Thank you Leonasa, that helps a lot, I’m feeling pretty low tonight. I’m realising as well that if we do split (now likely) I will have to pay for him to live and will likely lose custody of the kids. I only work so hard to pay his debts, not through choice and that would all work against me and I’d have to carry on working like this to pay for him forever. I will have achieved nothing and lost even more. What a mess

OP posts:
TowelNumber42 · 20/01/2019 20:44

You are working extra through choice. You can stop.

Reduce your hours now. Go ahead and let the debt in his name become a problem. Go ahead and let his failure to get a job become a problem.

Do less work and more childcare so the eventual settlement can be 50:50. Having a better relationship with your children will help them anyway.

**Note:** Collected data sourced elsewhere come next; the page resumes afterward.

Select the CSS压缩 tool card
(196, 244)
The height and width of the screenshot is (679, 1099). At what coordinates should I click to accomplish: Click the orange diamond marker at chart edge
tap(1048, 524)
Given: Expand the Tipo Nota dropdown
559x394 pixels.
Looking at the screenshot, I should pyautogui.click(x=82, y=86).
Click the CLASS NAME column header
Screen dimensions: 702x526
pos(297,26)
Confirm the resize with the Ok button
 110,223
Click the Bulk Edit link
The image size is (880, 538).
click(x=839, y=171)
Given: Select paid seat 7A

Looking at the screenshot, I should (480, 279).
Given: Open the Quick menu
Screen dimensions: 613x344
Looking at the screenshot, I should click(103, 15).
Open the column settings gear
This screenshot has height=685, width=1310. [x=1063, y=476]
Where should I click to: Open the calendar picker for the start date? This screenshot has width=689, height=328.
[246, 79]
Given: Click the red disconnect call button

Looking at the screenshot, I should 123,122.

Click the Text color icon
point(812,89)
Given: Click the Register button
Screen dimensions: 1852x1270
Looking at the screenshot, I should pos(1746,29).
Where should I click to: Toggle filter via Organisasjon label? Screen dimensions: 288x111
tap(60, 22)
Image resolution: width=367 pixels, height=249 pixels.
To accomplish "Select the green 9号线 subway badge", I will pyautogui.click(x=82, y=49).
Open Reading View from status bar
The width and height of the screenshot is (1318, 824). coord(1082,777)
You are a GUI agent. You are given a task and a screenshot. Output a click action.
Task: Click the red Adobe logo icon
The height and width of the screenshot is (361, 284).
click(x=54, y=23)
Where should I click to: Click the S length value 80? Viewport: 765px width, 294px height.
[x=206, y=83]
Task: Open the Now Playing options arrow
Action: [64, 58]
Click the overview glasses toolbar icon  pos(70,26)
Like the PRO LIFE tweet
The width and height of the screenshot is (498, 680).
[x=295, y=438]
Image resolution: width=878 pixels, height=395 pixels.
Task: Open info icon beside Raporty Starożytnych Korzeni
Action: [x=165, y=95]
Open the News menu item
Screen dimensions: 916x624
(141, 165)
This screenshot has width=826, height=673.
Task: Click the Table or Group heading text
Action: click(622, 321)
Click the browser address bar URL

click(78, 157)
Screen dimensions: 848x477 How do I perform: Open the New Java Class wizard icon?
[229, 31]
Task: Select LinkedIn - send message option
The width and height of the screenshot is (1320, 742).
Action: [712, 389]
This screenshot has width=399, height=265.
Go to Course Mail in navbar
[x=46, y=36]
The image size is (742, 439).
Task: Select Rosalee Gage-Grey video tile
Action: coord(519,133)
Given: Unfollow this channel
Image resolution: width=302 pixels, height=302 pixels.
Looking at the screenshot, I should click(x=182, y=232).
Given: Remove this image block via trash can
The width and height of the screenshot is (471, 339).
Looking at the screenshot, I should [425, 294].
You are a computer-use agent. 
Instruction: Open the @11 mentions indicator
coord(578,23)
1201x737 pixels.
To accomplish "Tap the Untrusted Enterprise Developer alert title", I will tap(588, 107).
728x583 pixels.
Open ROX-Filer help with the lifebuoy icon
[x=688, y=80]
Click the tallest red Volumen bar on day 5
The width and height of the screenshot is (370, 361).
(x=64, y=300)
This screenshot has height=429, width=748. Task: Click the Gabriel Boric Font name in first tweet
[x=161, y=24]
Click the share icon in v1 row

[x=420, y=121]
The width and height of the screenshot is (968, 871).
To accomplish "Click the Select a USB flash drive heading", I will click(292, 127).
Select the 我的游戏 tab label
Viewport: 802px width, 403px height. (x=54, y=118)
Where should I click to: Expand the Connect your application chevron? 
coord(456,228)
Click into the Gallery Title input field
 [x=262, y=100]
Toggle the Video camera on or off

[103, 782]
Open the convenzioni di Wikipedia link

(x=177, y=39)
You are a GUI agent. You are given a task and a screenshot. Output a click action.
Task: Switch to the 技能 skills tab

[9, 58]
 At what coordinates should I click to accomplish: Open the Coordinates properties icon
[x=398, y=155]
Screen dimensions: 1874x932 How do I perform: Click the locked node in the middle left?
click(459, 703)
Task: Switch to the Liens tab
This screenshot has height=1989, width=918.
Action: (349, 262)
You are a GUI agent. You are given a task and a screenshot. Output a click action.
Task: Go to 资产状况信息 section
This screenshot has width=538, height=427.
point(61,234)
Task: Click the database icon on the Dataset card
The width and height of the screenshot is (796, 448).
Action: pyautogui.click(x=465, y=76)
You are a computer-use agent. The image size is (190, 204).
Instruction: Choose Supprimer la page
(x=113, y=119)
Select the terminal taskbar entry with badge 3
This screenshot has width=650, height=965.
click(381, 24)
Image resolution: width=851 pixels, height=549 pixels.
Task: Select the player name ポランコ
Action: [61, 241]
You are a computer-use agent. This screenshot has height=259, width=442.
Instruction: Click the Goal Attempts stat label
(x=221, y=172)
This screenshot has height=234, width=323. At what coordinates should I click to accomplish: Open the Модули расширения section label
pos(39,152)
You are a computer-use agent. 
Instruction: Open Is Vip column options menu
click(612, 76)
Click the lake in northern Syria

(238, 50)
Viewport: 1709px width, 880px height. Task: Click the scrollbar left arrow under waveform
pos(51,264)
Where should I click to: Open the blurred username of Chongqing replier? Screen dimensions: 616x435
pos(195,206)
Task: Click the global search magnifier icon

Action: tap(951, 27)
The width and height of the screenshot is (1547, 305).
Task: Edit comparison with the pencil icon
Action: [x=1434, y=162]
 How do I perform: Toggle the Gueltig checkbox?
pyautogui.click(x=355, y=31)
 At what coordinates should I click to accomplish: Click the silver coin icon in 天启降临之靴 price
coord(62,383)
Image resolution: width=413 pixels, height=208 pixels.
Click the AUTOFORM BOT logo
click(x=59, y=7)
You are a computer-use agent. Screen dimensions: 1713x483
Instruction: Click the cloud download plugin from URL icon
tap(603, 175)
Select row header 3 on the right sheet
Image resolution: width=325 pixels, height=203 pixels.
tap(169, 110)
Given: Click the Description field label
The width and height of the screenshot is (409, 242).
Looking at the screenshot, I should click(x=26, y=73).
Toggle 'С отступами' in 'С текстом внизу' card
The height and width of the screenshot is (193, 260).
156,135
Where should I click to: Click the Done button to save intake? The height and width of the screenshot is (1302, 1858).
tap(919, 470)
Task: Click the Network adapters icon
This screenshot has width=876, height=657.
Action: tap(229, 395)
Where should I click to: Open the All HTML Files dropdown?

If it were me I'd rather go bankrupt than not see my children. I'd rather go bankrupt than be permanently at work to enable someone else to spend my earnings fecklessly.

TowelNumber42 · 20/01/2019 20:46

Tell him that you can't sustain such long hours or you'll burn out and have a breakdown. You are reducing your hours to 40 per week as of as soon as you can.

You have to get yourself working less and him working more if you are to be the active present parent you wish to be.

category12 · 20/01/2019 21:06

As Towel says, drop your hours. To have been able to pay off £100K of debt over the years you must be on excellent money. Take a cut, reduce outgoings, take it as an opportunity to change your life for the better.

Isawthesignanditopenedupmyeyes · 20/01/2019 21:58

The fact is I AM burning out and on the verge of a breakdown. He knows he want and need to work less and I need him to step up and earn money so we can share the load of childcare and finances.

OP posts:
TowelNumber42 · 20/01/2019 22:02

How would you stop working such long hours? What would go bust first on the finances?

Isawthesignanditopenedupmyeyes · 20/01/2019 22:18

Towel- a lot of my work is self employed so I can stop that if I chose. The problem would be paying his debts, which are now in my name (transferred them to 0% credit cards so I could pay them off over time without interest). I can cut my cloth in lots of ways though. I need to have a big think and review of finances...

OP posts:
namechanged0983 · 20/01/2019 22:32

Oh lovely. I think you're getting a hard time here. You're cracking under the pressure and I know how you feel. You're right. You will have a breakdown.

Firstly. DONT BAIL HIM OUT. My husband was like yours and I'm like you. I kept paying his debts because I don't like debt. One day I woke up and thought "fuck it". I didn't help him from then on. I didn't bail him out and don't lend him money. He was shit with money. I'm not. So I left him to it.

Now. He's soooo much better. Pays his bills on time - still earns way less than I do but I'm not stressing as much anymore.

Do this for you. xx

babbi · 20/01/2019 22:33

Get straight to a lawyer and commence a legal separation... this is madness ... you are making yourself ill ..
he won’t change .. you must cut all financial ties with him anc therefore remove the liability that always ends up with you and move on to a better life ... work .., kids etc it can all be worked out .
Plenty of women bring up children alone ... get good childcare arranged ...
you are not responsible for him .. he can get a job and pay his own way in life ...

What a terrible example for your children ...
good luck

Bool · 21/01/2019 08:36

You must get out of this horrible cycle. Indeed he is acting like a child. He won’t necessarily get custody of the children. Especially not if you cut down your hours. Of course you don’t want to have sex with him. Who wants sex with somebody incompetent and childish - it is such a turnoff. I am in a new relationship now after something similar to this. It is amazing being with an adult. Simply amazing.